The score for Mission: Impossible III was recorded over the course of eight days at the Sony Scoring Stage in Culver City, California. It featured a 112-piece orchestra conducted by Tim Simonec. The scoring session attracted numerous star personalities, including Jennifer Garner and Merrin Dungey (from J. J. Abram's Alias), Sarah Vowell (from The Incredibles), Dermot Mulroney, as well as Tom Cruise, who conducted the orchestra in the "MI Theme".

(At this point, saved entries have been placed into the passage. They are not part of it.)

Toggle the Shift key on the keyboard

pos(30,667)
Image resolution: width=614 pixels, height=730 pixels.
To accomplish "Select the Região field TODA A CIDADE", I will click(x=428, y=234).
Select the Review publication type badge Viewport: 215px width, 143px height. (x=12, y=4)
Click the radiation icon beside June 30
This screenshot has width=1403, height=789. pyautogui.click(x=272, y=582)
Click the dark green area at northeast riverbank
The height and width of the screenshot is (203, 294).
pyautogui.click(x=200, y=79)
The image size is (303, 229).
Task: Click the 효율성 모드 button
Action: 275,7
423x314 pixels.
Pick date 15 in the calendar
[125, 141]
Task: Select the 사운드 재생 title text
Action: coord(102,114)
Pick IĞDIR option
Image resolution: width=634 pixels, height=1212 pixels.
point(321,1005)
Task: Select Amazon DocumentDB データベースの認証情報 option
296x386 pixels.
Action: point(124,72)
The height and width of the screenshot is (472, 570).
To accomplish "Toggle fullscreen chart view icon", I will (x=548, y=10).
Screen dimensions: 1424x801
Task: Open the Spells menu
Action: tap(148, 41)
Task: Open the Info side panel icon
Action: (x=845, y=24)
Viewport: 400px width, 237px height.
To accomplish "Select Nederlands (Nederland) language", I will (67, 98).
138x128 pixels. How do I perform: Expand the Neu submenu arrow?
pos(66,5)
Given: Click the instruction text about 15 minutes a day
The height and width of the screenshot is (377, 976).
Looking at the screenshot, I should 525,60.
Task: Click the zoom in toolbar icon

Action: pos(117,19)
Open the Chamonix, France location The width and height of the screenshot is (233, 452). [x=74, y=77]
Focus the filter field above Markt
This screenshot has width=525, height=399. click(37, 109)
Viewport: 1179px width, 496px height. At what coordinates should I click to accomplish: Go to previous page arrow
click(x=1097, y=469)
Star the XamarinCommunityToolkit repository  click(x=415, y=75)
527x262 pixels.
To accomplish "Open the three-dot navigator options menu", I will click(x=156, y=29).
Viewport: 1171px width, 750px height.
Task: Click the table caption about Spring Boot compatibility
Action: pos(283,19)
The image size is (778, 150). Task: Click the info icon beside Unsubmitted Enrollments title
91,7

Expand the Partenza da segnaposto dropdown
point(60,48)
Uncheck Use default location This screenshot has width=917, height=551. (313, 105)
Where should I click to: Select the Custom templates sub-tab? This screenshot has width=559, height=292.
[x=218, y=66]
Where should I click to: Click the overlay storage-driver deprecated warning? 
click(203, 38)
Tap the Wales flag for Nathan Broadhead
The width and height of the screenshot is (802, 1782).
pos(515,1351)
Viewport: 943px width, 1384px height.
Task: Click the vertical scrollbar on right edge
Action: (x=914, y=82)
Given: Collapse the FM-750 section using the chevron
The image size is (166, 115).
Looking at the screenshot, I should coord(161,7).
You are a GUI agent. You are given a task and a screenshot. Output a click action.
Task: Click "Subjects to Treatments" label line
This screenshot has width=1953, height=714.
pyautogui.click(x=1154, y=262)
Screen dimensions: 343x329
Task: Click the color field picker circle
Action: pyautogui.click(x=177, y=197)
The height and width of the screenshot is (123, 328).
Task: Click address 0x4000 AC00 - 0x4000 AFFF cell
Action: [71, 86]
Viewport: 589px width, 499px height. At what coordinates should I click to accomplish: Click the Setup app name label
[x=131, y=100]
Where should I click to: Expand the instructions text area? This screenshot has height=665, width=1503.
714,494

Rapper Kanye West recorded and release a single for the soundtrack called "Impossible" featuring Twista and Keyshia Cole, which served as the film's theme song in addition to the original Mission: Impossible theme.

Track listing

Personnel
Credits adopted from liner notes:

Production
Michael Giacchino – composer, producer
Lalo Schifrin – original material
J. J. Abrams – executive producer
Danny Bramson – executive producer, music supervisor
Robert Townson – executive producer for Varèse Sarabande
Hollywood Studio Symphony – orchestra
Reggie Wilson – orchestra contractor
Matthew Joseph Peak – CD package design

Technical
Dan Wallin – recording, mixing
Stephen M. Davis – supervising music editor
Alex Levy – music editor
Alan Schlaifer – assistant music editor
Paul Apelgren – music editor coordinator
Greg Lookorn – music technical engineer
Mark Eshelman – music floor person
Bryan Clements – music floor person
Erick Labson – mastering

Orchestration
Tim Simonec – orchestration, conductor
Peter Boyer – orchestration
Harvey R. Cohen – orchestration
Mark Gasbarro – orchestration
Jack Hayes – orchestration
Larry Kenton – orchestration
Chris Tilton – orchestration
Chad Seiter – score assistant
Andrea Datzman – score assistant
Booker T. White – music preparation
Adam Michalak – music recordist

Acoustic Instruments
 Peter Erskine - drums, percussion
 Abraham Laboriel - electric bass
 Michael Giacchino - grand piano
 Mark Gasbarro- keyboards

Additional music
Additional music featured in Mission: Impossible III:

References

Action film soundtracks
Mission: Impossible music
Varèse Sarabande soundtracks
2006 soundtrack albums
Michael Giacchino soundtracks
Mission: Impossible (film series)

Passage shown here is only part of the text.